Im Tauflied „Liebster Jesu, wir sind hier“ (EG 206,4), wird der Hirte direkt gebeten: „nimm das Schäflein an“. Im Abendmahlsbezug erklingt die Hoffnung, dass durch dieses Mahl „unter einem Hirten eine Herde aus allen werde“ (221,3). Dieses Motiv findet sich auch in der Bitte um Beistand des guten Hirten für das Wachsen der Einheit in der weltweiten Kirche. (265,4).
In den biblischen Bezügen wird das Hirtenbild in prophetischer Rede häufig übertragen auf jene irdischen Herrscher, die das Volk führen: Als gute Hirten leiten sie es auf den Wegen der Gebote Gottes, als falsche Hirten, oder als „Mietlinge“ führen sie es in die Irre. (Hes. 34; Joh. 10,11ff) Diese Motive finden sich in den Liedern des EG nicht.
Faszinierend und überraschend ist der einzige gesungene Hinweis auf reale Hirten abseits der Felder von Bethlehem. In Paul Gerhardts sommerlichem Spaziergang durch irdische Schöpfung und himmlische Sphären – „Geh aus, mein Herz, und suche Freud“ - taucht nur eine Gruppe von Menschen auf: die Hirten.
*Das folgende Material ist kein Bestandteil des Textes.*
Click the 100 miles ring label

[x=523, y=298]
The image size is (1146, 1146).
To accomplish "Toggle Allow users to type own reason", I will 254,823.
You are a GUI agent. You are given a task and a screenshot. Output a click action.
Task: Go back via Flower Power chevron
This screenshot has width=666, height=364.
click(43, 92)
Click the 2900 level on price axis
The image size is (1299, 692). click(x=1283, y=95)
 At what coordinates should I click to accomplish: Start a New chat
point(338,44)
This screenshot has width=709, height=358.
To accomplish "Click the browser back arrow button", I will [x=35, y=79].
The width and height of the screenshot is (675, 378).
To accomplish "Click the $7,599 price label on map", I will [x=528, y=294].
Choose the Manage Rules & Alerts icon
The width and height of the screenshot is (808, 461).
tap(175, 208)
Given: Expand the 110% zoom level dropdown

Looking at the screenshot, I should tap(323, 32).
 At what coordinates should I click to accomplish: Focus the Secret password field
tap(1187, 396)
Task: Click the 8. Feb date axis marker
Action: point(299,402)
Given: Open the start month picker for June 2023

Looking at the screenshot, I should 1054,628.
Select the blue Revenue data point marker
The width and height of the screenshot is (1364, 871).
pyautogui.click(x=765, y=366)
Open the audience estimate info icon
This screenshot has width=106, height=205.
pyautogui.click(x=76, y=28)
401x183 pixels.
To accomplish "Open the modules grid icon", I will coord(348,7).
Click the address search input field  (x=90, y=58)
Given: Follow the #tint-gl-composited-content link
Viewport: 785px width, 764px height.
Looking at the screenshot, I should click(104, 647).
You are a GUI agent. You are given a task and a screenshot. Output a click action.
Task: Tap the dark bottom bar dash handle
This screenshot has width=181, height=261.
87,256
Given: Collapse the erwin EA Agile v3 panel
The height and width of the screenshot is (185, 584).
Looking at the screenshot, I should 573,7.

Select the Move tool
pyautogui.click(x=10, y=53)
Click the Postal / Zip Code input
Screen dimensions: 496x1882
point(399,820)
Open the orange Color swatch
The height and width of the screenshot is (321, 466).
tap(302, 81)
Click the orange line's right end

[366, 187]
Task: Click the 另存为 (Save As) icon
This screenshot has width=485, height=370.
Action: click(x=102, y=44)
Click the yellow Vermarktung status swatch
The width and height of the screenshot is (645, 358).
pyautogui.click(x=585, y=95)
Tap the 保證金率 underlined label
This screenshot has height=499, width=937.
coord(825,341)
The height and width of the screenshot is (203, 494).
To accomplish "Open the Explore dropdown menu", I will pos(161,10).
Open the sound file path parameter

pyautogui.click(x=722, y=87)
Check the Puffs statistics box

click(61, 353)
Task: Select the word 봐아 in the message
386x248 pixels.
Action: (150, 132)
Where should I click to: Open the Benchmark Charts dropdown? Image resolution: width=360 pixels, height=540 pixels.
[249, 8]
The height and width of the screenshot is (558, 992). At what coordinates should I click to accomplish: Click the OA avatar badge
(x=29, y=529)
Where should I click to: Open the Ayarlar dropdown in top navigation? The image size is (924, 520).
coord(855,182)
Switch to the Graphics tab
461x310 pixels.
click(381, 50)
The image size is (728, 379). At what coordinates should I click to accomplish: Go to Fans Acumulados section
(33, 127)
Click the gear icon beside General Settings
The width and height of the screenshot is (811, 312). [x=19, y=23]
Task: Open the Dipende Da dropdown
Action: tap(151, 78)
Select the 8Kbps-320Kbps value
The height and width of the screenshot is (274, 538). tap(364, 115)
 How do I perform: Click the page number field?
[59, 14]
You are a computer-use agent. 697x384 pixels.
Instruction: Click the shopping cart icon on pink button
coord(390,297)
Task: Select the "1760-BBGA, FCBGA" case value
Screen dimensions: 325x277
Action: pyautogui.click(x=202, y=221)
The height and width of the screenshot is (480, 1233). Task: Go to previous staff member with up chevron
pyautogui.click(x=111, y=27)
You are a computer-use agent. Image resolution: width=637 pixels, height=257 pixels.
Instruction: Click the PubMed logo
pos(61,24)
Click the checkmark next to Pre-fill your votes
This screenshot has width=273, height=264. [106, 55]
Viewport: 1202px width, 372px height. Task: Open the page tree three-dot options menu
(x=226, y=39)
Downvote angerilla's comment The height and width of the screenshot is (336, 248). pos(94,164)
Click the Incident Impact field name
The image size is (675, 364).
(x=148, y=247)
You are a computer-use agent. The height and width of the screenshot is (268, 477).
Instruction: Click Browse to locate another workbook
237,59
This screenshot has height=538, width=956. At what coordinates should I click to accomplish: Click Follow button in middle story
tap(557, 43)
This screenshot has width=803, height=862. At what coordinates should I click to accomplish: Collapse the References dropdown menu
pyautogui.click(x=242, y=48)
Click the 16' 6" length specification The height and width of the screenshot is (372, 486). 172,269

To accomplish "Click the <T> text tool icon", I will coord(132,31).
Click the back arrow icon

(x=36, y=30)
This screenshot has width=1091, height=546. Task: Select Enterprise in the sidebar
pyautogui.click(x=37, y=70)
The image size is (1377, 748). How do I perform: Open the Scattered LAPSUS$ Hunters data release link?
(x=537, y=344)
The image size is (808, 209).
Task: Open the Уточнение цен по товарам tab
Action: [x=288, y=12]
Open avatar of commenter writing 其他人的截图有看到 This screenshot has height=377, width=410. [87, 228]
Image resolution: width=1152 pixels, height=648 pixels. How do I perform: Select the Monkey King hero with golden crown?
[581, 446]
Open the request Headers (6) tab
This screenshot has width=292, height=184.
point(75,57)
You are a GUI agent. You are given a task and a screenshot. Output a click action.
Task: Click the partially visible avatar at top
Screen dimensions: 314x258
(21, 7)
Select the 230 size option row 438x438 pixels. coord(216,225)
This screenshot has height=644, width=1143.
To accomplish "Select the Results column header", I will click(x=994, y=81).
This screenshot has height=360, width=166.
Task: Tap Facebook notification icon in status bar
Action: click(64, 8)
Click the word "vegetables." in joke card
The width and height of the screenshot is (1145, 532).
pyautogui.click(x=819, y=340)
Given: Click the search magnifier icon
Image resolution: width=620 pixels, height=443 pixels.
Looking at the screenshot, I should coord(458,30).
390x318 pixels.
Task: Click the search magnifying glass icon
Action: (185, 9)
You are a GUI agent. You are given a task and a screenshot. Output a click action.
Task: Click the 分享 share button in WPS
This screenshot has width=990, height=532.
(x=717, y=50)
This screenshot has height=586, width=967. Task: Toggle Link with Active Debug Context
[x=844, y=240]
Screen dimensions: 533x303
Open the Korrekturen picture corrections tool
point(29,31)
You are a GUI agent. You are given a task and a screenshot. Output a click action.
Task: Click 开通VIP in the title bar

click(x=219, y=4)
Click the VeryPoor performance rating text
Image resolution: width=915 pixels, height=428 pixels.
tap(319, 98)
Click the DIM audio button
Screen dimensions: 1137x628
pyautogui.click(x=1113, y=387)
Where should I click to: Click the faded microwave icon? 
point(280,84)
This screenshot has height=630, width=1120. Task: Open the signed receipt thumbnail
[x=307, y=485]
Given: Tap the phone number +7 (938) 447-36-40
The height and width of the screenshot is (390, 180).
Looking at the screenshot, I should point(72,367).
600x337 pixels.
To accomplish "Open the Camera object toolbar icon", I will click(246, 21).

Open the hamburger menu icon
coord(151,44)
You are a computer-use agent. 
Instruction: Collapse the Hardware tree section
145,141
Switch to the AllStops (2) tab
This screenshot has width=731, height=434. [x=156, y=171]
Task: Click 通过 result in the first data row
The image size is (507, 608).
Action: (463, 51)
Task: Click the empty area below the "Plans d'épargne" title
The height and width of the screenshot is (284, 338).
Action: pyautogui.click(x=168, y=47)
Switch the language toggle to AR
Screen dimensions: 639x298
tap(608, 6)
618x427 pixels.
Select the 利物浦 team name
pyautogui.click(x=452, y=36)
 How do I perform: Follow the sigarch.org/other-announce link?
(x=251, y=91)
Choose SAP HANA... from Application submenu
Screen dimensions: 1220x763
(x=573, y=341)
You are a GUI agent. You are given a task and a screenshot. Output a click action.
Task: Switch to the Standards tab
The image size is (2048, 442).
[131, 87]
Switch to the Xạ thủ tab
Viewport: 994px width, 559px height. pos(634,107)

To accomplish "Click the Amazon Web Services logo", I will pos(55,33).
Und in irdischer Parallele zum himmlischen Halleluja der Seraphim klingen die Wiesen wieder vom „Lustgeschrei der Schaf und ihrer Hirten“ (503,5).
Christoph Anders, Pfarrer der Kirchengemeinde Waidmannslust
(Foto: Gemälde von Lukas Cranach dem Jüngeren - Wikipedia / gemeinfrei)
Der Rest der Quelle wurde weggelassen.